Following is a general outline of the technology commercialization process.
- Captures the background information on the new discovery.
- Licensing team works closely with inventors to gather pertinent information.
- Invention is evaluated for novelty and non-obviousness.
- Prior art patent search is performed and shared with inventors for review/comment.
- Market research is performed to evaluate commercial potential and competitive advantages.
- An investment decision is made whether to move forward or not with protection of intellectual property (IP).
- A strategy is developed to protect the IP.
- IP management team works with inventors and external patent attorneys.
- Manage patent prosecution.
- The objective is to find potential qualified companies to commercialize the IP, in the short-term (within 12-30 months).
- Technology summaries are drafted and posted on the License KU technology webpage.
- Marketing is outsourced to appropriate vendors and/or conducted by the licensing team.

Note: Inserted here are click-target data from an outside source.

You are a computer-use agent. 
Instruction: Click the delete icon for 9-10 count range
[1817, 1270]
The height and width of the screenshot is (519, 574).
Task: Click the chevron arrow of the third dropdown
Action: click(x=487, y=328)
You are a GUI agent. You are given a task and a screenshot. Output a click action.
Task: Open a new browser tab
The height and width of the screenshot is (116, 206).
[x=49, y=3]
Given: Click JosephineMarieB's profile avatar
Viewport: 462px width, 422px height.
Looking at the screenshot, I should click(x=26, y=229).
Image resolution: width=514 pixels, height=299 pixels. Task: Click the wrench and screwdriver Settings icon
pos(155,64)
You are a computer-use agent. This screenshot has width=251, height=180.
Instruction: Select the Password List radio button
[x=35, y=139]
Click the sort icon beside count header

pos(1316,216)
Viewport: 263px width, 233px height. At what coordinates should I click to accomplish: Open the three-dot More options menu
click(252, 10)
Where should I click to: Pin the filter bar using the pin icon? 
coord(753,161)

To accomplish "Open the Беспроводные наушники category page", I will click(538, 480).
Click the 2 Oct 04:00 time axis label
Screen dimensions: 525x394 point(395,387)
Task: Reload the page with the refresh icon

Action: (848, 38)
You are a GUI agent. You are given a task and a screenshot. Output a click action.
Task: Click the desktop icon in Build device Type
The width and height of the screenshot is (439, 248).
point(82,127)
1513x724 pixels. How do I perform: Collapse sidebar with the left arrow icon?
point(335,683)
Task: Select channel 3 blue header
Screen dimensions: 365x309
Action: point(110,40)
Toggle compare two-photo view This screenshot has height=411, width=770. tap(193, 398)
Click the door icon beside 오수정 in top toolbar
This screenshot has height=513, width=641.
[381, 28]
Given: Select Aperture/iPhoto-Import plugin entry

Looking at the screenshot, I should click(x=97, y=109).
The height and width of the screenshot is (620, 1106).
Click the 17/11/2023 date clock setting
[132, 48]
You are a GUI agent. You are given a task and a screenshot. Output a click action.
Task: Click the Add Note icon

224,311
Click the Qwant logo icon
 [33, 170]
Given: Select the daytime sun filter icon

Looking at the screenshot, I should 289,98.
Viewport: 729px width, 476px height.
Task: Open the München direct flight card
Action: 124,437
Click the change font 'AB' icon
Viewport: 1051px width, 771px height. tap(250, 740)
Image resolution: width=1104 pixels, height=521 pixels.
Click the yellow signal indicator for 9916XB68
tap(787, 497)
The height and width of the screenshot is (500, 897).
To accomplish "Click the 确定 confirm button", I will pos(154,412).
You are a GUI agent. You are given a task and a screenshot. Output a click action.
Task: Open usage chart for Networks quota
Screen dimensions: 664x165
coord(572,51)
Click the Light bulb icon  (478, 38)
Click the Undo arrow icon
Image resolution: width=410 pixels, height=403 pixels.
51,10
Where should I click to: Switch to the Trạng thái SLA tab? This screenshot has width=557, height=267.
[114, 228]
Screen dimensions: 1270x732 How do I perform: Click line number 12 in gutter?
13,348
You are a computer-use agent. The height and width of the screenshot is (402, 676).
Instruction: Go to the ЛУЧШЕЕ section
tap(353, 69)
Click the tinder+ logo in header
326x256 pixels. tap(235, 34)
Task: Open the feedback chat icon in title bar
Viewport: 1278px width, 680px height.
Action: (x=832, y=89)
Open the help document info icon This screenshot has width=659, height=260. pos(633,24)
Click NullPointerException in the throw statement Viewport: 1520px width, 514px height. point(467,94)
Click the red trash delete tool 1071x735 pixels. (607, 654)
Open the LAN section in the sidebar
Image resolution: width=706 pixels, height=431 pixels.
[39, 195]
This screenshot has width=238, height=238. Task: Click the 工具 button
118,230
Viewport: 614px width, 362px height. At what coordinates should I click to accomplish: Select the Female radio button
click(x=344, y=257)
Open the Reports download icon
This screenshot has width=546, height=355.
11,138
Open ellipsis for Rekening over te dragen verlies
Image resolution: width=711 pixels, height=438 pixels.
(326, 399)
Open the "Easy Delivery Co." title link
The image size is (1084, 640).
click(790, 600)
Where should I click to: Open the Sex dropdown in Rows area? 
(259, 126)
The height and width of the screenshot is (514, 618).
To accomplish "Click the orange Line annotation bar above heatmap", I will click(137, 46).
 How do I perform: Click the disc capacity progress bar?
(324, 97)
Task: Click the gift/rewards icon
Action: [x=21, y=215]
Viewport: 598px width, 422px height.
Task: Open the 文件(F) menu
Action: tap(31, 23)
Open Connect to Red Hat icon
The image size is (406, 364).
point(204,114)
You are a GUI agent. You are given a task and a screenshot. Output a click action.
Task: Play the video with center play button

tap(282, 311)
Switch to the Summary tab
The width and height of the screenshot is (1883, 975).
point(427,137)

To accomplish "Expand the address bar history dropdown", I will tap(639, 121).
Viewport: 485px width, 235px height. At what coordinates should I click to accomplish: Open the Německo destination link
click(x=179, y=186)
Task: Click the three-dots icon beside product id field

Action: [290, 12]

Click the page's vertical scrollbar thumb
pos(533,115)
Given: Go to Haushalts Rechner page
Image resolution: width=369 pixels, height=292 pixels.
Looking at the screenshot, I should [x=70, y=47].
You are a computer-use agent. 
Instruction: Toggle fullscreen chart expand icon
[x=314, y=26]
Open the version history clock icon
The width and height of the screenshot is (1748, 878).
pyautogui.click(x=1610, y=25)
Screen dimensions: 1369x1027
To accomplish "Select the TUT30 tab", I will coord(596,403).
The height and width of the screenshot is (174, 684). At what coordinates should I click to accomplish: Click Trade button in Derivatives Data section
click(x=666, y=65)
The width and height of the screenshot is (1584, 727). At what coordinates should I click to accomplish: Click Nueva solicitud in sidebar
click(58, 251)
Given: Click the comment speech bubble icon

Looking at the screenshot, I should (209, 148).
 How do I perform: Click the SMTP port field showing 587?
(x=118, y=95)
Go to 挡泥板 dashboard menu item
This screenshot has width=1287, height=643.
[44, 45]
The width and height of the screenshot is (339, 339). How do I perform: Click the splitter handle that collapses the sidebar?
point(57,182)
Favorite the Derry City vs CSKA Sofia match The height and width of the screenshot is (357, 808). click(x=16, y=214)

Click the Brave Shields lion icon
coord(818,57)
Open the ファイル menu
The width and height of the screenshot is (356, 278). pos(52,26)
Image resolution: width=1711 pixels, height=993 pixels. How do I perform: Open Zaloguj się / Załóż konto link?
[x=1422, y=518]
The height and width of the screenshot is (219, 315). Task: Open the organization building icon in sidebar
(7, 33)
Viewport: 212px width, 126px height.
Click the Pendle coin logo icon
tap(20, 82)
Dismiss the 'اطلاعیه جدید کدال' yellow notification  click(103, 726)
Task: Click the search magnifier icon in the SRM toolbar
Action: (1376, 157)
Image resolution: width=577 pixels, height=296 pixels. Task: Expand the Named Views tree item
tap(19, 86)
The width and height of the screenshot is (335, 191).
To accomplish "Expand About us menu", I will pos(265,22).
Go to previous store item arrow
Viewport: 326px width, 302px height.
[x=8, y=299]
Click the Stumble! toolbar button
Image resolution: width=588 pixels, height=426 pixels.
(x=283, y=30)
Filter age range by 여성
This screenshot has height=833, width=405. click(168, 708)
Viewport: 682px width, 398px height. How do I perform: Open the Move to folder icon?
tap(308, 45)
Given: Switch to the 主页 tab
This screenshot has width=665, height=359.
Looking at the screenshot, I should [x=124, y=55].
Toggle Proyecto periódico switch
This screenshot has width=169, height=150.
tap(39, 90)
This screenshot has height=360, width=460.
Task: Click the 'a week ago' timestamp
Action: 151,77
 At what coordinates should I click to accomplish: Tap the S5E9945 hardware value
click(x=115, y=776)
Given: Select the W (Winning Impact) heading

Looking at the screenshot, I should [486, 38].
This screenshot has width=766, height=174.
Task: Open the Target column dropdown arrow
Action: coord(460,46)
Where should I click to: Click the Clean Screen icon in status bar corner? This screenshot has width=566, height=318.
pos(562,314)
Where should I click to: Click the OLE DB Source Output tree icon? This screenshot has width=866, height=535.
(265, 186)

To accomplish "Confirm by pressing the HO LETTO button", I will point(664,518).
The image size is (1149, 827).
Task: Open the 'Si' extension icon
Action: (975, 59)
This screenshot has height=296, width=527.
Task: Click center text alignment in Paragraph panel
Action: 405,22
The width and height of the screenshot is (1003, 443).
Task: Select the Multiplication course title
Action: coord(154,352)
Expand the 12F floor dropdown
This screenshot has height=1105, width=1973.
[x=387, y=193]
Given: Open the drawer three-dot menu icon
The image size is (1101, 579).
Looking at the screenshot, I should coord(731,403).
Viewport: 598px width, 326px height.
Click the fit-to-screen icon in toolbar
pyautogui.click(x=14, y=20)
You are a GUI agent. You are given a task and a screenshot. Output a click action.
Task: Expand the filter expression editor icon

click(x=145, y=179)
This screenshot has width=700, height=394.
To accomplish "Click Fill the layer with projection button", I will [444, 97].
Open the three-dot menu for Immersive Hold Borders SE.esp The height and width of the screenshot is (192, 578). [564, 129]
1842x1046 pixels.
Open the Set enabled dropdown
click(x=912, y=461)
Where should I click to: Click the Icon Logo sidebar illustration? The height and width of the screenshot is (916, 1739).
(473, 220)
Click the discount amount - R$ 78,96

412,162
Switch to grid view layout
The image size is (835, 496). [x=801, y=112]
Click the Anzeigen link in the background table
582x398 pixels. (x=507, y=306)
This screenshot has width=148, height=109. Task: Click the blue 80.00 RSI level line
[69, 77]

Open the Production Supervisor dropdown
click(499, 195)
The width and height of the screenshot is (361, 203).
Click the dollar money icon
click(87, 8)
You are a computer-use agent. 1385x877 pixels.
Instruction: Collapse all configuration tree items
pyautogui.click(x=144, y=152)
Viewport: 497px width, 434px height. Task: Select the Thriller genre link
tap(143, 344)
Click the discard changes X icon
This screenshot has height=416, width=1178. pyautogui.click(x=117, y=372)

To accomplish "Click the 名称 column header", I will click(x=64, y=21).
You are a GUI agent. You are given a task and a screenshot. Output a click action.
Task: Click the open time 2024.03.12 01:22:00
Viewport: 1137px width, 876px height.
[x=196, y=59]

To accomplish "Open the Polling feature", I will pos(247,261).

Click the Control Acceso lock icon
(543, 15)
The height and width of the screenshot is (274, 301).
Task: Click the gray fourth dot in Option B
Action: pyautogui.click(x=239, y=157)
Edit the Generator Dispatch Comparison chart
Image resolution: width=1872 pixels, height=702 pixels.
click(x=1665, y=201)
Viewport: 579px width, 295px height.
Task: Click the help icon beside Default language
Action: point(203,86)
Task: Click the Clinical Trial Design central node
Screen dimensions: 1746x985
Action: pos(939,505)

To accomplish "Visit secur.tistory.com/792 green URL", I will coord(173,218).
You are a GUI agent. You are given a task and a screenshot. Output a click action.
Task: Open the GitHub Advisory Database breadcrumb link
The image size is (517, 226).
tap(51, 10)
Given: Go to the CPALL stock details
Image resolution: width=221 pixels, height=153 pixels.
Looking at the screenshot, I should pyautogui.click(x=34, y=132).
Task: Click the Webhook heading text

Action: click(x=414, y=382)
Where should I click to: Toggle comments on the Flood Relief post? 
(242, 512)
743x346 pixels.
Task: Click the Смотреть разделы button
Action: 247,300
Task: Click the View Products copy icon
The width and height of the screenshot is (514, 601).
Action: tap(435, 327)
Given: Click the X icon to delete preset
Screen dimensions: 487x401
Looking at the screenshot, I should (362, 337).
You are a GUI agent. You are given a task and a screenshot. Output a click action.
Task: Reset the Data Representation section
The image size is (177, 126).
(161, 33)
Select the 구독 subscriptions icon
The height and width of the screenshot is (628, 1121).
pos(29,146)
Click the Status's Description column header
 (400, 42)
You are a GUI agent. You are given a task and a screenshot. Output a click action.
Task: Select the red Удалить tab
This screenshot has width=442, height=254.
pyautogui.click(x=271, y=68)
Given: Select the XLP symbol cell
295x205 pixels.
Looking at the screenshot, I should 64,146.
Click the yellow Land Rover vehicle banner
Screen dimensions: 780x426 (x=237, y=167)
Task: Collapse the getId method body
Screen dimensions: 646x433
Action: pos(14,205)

- In the majority of cases, IP is licensed to existing companies.
- Inventors motivated to start new businesses are encouraged to form companies and take a license to their IP. On average, three new startups a year are formed through commercialization of KU intellectual property.
- Upon finding a suitable company, a license agreement (typically exclusive) is negotiated and executed.
- The terms generally include fees, payment of patent costs, royalties and commercialization milestones.
- See Licensing FAQs for further information.
- The licensee company takes on the responsibility for:
- developing the product(s)/service(s).
- scaling up production, manufacturing and product distribution.
- generating sales.
- An exclusive license allows the company to sub-license the IP to other companies.
- Licensees are expected to submit annual reports and quarterly reports upon the occurrence of sales.
- KUCTC monitors each license agreement for compliance.
A license agreement provides a company the rights to use KU-owned intellectual property to develop and commercialize (bring products and/or services to the market).
The license agreement typically* includes the following terms:
- License fee
- Field of use
- Payments of patent costs
- Commercial diligence / Development milestones
- Royalty on sales
- Minimum royalty
See Swift Startup License terms and requirements
Since each emerging technology has different market value, the cost for a license is negotiated with a licensing manager. KU uses industry standards for terms, e.g. royalties, stage of development.
Generally, licensing a KU technology involves three expenses:
- Licensing fee
- Patent costs (past and future)
The license fee and past patent costs reimbursement are due after executing the agreement, and royalties are paid to KU when a product is sold.
To ensure that the licensee has a reasonable commercialization strategy, KU expects licensees to submit a detailed business plan (under a confidential disclosure agreement) to develop and commercialize the intellectual property. The deliverable milestones are in congruence with the business plan.
To exchange confidential information between KU and a potential licensee (e.g. an unpublished patent application or a company’s business), the parties sign a non-disclosure agreement (NDA or CDA). The licensee agrees not to use the confidential information without a license agreement and not to disclose it if it is not in the public domain.
Royalties are calculated on a percentage-of-sales or fee-per-unit basis. KU expects a minimum royalty each year after an agreed upon development period. The minimum royalty is included in the license agreement to encourage timely commercialization and active marketing of the technology and is set at a relatively low amount compared to the expected royalties. Any royalties actually earned offset that minimum royalty, and it is usually not an additional fee.
An option agreement gives a company the right to review a technology to determine if it is a good fit for the company. During the option period, KU will keep the technology off the market and it will be available only to the company to license for a one-time fee.